#### What to work on:
Please write out the line containing "The width and height of the screenshot is (1568, 687)." and each line after it through the end of the data, exactly, and nothing else.

#### Records for processing:
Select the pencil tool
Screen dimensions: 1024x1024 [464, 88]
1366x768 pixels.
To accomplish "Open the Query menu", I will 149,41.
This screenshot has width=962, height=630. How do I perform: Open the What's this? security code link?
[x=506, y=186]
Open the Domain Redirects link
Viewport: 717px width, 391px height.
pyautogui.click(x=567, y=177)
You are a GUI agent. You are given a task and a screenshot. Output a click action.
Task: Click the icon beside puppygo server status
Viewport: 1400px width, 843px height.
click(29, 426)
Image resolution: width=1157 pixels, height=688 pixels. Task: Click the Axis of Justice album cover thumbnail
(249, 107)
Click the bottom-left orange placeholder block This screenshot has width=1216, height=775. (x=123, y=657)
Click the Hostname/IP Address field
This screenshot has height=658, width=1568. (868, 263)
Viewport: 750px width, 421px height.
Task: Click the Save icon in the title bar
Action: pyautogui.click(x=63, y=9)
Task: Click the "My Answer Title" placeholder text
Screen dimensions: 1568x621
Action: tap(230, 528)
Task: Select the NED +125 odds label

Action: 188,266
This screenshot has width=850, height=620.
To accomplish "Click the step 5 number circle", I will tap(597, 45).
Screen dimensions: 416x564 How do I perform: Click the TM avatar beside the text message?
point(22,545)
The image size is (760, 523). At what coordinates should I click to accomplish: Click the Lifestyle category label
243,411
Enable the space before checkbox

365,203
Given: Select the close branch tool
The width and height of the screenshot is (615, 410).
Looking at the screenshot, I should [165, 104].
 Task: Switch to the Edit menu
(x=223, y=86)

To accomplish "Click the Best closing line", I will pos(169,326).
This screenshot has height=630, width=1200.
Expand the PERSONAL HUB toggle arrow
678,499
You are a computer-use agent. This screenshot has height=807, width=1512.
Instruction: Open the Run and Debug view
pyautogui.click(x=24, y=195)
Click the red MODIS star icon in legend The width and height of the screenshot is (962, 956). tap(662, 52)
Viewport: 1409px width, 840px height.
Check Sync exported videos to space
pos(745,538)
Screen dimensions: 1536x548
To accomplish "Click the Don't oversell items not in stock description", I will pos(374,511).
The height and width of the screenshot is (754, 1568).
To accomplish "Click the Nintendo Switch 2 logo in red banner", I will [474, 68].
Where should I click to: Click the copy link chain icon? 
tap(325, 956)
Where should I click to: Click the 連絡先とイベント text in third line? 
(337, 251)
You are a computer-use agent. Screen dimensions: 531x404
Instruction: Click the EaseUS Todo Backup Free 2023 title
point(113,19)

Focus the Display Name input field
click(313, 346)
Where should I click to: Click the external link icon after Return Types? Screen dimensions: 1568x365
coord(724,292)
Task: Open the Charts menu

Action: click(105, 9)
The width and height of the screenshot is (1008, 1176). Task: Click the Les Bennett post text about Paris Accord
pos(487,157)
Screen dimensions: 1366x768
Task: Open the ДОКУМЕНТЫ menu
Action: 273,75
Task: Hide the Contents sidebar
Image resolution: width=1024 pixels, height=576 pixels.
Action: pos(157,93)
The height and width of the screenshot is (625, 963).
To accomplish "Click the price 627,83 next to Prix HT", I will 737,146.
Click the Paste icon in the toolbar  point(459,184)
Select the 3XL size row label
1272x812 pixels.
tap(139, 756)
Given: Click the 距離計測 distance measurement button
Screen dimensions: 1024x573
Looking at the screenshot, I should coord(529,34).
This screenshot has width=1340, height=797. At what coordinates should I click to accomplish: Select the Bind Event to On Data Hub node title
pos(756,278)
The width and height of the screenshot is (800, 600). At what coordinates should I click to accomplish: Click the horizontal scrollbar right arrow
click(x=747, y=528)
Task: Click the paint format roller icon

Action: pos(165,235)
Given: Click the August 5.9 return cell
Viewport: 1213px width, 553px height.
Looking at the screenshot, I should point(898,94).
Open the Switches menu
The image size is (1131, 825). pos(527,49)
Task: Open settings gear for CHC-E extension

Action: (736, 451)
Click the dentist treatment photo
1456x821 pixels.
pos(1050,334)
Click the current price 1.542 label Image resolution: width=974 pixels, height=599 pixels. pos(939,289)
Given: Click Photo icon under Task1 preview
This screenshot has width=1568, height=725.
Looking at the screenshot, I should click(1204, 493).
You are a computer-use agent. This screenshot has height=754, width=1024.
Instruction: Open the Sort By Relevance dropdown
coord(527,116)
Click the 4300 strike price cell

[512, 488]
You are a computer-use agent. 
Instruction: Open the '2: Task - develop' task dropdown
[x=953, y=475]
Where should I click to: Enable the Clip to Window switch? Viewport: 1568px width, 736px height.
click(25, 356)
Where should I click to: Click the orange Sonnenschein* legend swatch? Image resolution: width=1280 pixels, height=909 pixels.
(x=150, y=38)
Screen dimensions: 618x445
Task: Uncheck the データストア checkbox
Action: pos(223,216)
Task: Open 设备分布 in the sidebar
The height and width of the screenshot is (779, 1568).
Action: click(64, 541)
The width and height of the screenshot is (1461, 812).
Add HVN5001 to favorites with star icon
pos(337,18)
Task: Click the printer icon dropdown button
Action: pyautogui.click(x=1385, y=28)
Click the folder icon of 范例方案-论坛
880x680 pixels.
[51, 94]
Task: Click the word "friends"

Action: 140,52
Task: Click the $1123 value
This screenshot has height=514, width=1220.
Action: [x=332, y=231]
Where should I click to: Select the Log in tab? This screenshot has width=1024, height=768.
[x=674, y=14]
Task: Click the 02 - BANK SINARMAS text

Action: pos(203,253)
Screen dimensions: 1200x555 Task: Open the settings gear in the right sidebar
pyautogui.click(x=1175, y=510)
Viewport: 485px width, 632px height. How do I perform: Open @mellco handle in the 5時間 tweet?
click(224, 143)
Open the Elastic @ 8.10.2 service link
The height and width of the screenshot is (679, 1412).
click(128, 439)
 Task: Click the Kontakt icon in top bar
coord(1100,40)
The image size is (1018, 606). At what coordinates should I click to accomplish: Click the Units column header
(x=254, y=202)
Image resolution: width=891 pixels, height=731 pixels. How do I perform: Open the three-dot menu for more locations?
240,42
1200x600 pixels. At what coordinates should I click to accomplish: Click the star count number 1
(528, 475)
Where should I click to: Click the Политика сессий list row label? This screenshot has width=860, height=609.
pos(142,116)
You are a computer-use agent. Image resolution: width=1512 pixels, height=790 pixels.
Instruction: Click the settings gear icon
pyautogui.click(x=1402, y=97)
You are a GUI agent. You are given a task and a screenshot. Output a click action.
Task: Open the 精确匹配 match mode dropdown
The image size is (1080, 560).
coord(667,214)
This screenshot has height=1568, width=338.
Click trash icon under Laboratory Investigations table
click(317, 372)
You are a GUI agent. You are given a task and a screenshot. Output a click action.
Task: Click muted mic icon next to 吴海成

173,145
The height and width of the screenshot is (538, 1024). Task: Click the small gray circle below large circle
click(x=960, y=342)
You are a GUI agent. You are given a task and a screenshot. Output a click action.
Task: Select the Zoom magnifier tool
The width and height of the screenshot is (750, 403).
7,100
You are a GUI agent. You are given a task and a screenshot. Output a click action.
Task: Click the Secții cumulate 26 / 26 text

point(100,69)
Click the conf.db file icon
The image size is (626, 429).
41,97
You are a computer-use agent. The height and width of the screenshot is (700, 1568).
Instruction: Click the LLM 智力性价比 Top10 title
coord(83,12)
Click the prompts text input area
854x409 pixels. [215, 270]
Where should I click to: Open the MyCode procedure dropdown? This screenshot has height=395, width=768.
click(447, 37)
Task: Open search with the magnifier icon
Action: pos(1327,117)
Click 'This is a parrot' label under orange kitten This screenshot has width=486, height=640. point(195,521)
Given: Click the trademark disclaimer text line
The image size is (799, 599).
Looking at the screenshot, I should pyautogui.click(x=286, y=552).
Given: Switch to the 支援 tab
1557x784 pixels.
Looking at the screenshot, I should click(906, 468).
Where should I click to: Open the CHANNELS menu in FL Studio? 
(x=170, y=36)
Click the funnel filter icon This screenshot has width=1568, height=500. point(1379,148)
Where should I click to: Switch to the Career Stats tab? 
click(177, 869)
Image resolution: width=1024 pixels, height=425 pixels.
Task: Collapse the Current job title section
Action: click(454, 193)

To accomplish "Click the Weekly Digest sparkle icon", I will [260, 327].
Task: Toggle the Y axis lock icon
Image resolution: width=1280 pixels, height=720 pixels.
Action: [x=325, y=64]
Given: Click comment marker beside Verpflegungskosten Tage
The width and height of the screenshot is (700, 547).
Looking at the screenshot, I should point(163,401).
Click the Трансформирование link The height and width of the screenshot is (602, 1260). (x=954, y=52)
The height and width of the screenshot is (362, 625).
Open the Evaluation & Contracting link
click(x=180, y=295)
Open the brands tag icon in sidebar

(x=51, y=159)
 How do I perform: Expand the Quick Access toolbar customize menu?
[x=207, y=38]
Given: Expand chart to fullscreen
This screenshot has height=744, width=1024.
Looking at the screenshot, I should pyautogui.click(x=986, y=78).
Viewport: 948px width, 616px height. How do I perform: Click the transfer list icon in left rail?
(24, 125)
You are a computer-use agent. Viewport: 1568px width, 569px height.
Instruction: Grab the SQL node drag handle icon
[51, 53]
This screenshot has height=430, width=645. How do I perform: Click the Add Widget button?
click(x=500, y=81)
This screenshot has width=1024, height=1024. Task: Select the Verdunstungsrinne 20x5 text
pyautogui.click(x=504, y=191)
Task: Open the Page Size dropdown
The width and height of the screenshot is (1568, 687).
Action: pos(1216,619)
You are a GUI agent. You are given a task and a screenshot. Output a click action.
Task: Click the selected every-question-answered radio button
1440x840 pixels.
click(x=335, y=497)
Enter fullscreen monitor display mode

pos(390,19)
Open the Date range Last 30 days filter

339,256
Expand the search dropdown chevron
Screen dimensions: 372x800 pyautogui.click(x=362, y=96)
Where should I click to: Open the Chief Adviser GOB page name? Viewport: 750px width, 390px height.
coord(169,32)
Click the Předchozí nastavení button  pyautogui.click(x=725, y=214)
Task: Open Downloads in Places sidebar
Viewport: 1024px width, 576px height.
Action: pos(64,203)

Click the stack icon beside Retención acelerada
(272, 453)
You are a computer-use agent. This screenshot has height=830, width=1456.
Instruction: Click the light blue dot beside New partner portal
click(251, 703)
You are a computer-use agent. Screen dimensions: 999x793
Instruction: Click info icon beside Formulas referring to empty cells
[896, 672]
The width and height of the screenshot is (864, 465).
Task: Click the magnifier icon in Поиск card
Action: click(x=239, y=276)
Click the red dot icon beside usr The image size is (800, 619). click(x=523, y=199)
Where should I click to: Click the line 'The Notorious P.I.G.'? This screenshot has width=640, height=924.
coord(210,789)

#### Task response:
The width and height of the screenshot is (1568, 687).
Action: pos(1216,619)
You are a GUI agent. You are given a task and a screenshot. Output a click action.
Task: Click the selected every-question-answered radio button
1440x840 pixels.
click(x=335, y=497)
Enter fullscreen monitor display mode

pos(390,19)
Open the Date range Last 30 days filter

339,256
Expand the search dropdown chevron
Screen dimensions: 372x800 pyautogui.click(x=362, y=96)
Where should I click to: Open the Chief Adviser GOB page name? Viewport: 750px width, 390px height.
coord(169,32)
Click the Předchozí nastavení button  pyautogui.click(x=725, y=214)
Task: Open Downloads in Places sidebar
Viewport: 1024px width, 576px height.
Action: pos(64,203)

Click the stack icon beside Retención acelerada
(272, 453)
You are a computer-use agent. This screenshot has height=830, width=1456.
Instruction: Click the light blue dot beside New partner portal
click(251, 703)
You are a computer-use agent. Screen dimensions: 999x793
Instruction: Click info icon beside Formulas referring to empty cells
[896, 672]
The width and height of the screenshot is (864, 465).
Task: Click the magnifier icon in Поиск card
Action: click(x=239, y=276)
Click the red dot icon beside usr The image size is (800, 619). click(x=523, y=199)
Where should I click to: Click the line 'The Notorious P.I.G.'? This screenshot has width=640, height=924.
coord(210,789)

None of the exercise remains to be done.